**WHAT NEEDS TO BE DONE:** Would you print the records as they stand, down to the last character?

##### ENTRIES SHOWN

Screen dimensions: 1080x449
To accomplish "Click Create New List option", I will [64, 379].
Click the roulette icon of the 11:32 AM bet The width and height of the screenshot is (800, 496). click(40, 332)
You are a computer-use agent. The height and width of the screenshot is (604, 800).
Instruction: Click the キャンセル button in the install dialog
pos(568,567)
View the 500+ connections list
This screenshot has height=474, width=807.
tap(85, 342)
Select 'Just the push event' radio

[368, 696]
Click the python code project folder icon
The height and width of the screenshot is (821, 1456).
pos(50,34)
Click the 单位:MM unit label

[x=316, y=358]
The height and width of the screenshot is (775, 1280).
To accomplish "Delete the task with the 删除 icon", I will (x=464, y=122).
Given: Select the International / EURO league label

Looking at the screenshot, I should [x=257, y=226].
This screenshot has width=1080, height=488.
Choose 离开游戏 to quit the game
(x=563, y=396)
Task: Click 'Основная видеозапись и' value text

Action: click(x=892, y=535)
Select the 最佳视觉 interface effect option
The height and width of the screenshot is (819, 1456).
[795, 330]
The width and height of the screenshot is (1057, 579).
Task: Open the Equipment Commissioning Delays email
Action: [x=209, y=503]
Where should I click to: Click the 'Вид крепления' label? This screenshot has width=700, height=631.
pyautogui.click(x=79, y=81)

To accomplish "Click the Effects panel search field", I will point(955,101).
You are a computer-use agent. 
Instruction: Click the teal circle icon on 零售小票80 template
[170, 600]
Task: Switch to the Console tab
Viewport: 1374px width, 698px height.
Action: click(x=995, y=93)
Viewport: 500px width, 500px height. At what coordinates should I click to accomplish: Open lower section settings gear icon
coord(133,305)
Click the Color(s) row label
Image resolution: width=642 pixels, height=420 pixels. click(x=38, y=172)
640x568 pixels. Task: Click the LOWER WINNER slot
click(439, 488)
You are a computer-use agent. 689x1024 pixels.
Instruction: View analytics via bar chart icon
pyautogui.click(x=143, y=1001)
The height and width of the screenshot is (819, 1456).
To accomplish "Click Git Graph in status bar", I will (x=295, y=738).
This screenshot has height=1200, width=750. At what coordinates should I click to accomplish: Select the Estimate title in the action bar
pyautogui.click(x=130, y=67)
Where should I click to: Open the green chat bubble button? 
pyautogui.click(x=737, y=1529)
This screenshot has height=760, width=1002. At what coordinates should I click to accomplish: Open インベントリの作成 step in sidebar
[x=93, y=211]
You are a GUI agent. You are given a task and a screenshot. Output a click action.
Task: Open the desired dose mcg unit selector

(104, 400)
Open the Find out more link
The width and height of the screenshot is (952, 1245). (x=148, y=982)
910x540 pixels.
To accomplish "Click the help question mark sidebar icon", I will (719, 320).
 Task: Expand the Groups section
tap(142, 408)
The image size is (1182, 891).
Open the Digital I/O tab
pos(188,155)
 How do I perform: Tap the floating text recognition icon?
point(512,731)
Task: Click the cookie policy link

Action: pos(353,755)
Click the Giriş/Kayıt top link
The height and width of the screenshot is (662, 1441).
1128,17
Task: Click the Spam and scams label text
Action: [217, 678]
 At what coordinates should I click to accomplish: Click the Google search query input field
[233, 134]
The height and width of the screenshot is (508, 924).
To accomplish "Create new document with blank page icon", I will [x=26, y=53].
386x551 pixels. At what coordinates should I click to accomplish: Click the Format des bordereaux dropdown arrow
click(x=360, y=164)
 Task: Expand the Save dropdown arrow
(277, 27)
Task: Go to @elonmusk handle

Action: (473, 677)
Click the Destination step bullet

##########

**TASK RESULT:**
Screen dimensions: 1080x449
To accomplish "Click Create New List option", I will [64, 379].
Click the roulette icon of the 11:32 AM bet The width and height of the screenshot is (800, 496). click(40, 332)
You are a computer-use agent. The height and width of the screenshot is (604, 800).
Instruction: Click the キャンセル button in the install dialog
pos(568,567)
View the 500+ connections list
This screenshot has height=474, width=807.
tap(85, 342)
Select 'Just the push event' radio

[368, 696]
Click the python code project folder icon
The height and width of the screenshot is (821, 1456).
pos(50,34)
Click the 单位:MM unit label

[x=316, y=358]
The height and width of the screenshot is (775, 1280).
To accomplish "Delete the task with the 删除 icon", I will (x=464, y=122).
Given: Select the International / EURO league label

Looking at the screenshot, I should [x=257, y=226].
This screenshot has width=1080, height=488.
Choose 离开游戏 to quit the game
(x=563, y=396)
Task: Click 'Основная видеозапись и' value text

Action: click(x=892, y=535)
Select the 最佳视觉 interface effect option
The height and width of the screenshot is (819, 1456).
[795, 330]
The width and height of the screenshot is (1057, 579).
Task: Open the Equipment Commissioning Delays email
Action: [x=209, y=503]
Where should I click to: Click the 'Вид крепления' label? This screenshot has width=700, height=631.
pyautogui.click(x=79, y=81)

To accomplish "Click the Effects panel search field", I will point(955,101).
You are a computer-use agent. 
Instruction: Click the teal circle icon on 零售小票80 template
[170, 600]
Task: Switch to the Console tab
Viewport: 1374px width, 698px height.
Action: click(x=995, y=93)
Viewport: 500px width, 500px height. At what coordinates should I click to accomplish: Open lower section settings gear icon
coord(133,305)
Click the Color(s) row label
Image resolution: width=642 pixels, height=420 pixels. click(x=38, y=172)
640x568 pixels. Task: Click the LOWER WINNER slot
click(439, 488)
You are a computer-use agent. 689x1024 pixels.
Instruction: View analytics via bar chart icon
pyautogui.click(x=143, y=1001)
The height and width of the screenshot is (819, 1456).
To accomplish "Click Git Graph in status bar", I will (x=295, y=738).
This screenshot has height=1200, width=750. At what coordinates should I click to accomplish: Select the Estimate title in the action bar
pyautogui.click(x=130, y=67)
Where should I click to: Open the green chat bubble button? 
pyautogui.click(x=737, y=1529)
This screenshot has height=760, width=1002. At what coordinates should I click to accomplish: Open インベントリの作成 step in sidebar
[x=93, y=211]
You are a GUI agent. You are given a task and a screenshot. Output a click action.
Task: Open the desired dose mcg unit selector

(104, 400)
Open the Find out more link
The width and height of the screenshot is (952, 1245). (x=148, y=982)
910x540 pixels.
To accomplish "Click the help question mark sidebar icon", I will (719, 320).
 Task: Expand the Groups section
tap(142, 408)
The image size is (1182, 891).
Open the Digital I/O tab
pos(188,155)
 How do I perform: Tap the floating text recognition icon?
point(512,731)
Task: Click the cookie policy link

Action: pos(353,755)
Click the Giriş/Kayıt top link
The height and width of the screenshot is (662, 1441).
1128,17
Task: Click the Spam and scams label text
Action: [217, 678]
 At what coordinates should I click to accomplish: Click the Google search query input field
[233, 134]
The height and width of the screenshot is (508, 924).
To accomplish "Create new document with blank page icon", I will [x=26, y=53].
386x551 pixels. At what coordinates should I click to accomplish: Click the Format des bordereaux dropdown arrow
click(x=360, y=164)
 Task: Expand the Save dropdown arrow
(277, 27)
Task: Go to @elonmusk handle

Action: (473, 677)
Click the Destination step bullet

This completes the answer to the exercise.